$10 Million Advances Next Generation UTI Treatment

The global search for innovative urinary tract infection (UTI) treatments recently received a $10 million boost.

Recce Pharmaceuticals Limited, a leading Australian developer of a new class of Synthetic Anti-Infectives, announced it had received binding commitments to raise about $10 million in new funds.

On July 2, 2024, Recce confirmed that the funds raised from the Placement will be used to advance clinical trials for intravenous use of R327 and topical applications of R327G, including Registrational Phase III clinical activities in Indonesia, Investigational New Drug (IND) enabling activities, working capital, and offer costs.

In a press release, Chief Executive Officer James Graham commented on the capital raising: "We are" delighted with the support of our capital raising from our existing shareholders and welcome new institutional shareholders to our register. We thank NorthStar Impact Fund for taking the time to understand Recce and the positive impact we aim to achieve."

Recce stated the Company will be fully funded through to FY2026 to fund significant IND-enabling clinical trials in Australia, covering intravenous and topical treatments for UTI/Urosepsis and ABSSSI, including Diabetic Foot Infections, as well as U.S. Department of Defence Burn Wound Program, Continued development of a pre-clinical portfolio, manufacturing expansion and provides the necessary capital to see Indonesian clinical trials for topical treatments through to commercialization.

On July 1, 2024, Recce clarified the Phase I/II clinical trial is an Open Label, Adaptive Design Evaluation, Crossover Study of the Safety, Pharmacokinetics and Pharmacodynamics of Various RECCE® 327 (R327) Intravenous Dose and Infusion Rates.

The primary trial outcomes were to evaluate the safety and tolerability of R327 administered at various infusion rates ranging from 15 to 45 minutes in healthy male and female participants, and to assess the plasma pharmacokinetics of R327 using the same infusion rates.

The secondary trial outcomes focused on evaluating the concentration of R327 in urine at various doses and infusion rates and examining the ex vivo pharmacodynamics, specifically the minimum inhibitory concentration, of urine and blood samples from participants.
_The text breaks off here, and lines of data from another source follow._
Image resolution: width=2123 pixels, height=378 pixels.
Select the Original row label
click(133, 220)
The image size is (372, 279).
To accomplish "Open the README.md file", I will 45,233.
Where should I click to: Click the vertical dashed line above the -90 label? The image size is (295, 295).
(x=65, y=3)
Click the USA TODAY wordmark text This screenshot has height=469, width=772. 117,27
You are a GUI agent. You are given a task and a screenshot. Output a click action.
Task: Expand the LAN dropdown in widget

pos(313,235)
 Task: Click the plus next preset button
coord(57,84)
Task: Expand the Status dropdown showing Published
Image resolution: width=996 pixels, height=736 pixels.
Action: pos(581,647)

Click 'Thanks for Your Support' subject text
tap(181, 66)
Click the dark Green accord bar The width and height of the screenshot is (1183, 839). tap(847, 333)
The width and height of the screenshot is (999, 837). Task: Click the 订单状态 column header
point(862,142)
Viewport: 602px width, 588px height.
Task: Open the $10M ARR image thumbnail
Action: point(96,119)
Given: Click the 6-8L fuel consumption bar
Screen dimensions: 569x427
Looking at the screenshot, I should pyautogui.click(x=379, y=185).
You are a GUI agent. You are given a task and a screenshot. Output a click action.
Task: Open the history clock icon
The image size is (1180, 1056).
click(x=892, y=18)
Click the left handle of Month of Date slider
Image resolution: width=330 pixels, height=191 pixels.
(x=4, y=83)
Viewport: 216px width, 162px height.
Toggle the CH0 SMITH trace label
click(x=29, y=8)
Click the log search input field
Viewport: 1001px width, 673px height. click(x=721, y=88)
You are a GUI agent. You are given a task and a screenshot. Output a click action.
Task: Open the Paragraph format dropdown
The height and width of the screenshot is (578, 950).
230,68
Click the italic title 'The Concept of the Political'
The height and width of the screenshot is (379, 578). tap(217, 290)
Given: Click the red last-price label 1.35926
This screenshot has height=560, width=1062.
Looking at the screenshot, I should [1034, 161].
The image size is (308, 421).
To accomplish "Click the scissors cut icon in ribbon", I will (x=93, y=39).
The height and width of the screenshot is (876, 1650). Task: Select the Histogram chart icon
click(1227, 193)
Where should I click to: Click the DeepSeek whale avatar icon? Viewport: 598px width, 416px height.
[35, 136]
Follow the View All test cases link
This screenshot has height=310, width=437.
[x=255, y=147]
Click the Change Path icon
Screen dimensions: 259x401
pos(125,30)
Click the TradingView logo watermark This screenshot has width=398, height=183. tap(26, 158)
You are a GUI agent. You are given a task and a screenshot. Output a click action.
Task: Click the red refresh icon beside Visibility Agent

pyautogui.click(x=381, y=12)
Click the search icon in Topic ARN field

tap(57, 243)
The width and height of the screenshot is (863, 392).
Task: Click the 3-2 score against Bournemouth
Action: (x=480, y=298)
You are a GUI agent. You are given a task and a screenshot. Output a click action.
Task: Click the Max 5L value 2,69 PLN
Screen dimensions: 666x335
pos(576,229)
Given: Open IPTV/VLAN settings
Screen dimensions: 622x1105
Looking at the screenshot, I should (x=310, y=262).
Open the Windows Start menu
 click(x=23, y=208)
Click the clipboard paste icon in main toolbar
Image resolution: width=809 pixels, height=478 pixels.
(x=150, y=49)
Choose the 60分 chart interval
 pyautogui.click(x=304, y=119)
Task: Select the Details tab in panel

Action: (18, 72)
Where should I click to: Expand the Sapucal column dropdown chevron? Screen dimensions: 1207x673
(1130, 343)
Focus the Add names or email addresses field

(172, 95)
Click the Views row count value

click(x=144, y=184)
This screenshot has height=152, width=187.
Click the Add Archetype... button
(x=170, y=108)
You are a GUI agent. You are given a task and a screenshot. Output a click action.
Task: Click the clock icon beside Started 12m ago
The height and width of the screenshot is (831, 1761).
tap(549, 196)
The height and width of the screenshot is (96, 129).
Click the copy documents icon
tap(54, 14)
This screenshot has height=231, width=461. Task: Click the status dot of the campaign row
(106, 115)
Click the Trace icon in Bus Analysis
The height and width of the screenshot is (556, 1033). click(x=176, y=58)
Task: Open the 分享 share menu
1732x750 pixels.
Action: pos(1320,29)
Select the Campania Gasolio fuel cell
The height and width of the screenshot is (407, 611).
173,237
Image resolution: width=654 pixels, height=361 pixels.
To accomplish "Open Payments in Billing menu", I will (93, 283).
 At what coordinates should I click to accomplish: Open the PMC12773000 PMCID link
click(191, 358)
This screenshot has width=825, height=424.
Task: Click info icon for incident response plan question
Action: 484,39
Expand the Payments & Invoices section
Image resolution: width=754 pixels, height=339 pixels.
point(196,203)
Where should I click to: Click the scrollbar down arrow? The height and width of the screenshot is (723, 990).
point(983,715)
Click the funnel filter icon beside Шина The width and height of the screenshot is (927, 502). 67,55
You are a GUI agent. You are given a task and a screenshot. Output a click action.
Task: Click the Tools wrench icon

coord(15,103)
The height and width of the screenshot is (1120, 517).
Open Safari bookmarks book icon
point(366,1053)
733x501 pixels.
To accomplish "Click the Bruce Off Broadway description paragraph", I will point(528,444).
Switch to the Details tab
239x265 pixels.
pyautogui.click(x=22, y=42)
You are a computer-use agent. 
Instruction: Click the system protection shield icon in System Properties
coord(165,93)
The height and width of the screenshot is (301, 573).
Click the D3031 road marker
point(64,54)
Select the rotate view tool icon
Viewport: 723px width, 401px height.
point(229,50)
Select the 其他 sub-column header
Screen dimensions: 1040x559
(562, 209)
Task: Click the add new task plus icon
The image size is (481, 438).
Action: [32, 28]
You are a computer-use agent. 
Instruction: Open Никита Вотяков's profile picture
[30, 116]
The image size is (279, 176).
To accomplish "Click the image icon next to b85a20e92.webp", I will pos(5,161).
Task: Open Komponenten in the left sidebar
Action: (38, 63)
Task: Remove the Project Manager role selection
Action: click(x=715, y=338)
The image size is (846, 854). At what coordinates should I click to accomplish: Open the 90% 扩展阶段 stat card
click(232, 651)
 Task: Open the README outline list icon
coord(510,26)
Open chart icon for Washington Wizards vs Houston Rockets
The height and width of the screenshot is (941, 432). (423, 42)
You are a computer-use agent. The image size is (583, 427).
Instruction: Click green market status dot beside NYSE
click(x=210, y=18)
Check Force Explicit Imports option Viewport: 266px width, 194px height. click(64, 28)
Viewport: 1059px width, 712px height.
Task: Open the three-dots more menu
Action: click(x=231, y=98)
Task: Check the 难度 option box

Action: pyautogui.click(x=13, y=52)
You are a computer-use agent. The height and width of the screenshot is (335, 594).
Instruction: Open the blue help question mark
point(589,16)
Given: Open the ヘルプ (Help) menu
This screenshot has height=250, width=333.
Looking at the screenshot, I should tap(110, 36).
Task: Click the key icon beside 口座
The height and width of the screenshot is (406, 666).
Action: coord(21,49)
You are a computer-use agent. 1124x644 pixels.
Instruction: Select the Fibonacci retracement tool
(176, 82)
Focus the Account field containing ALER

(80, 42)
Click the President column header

Trial outcomes were successfully achieved.

An independent data review has been conducted, and the positive safety and efficacy conclusions stated in the announcement released on June 28, 2024. A comprehensive data review will be conducted, with results to be made available to the Company, which are expected to align with findings to date.

In the United States, And in the United States, Pivya™ (pivmecillinam) recently gained the Food and Drug Administration (FDA) approval for treating adult women with uncomplicated UTIs. Pivya's availability in the U.S. is forecasted for 2025.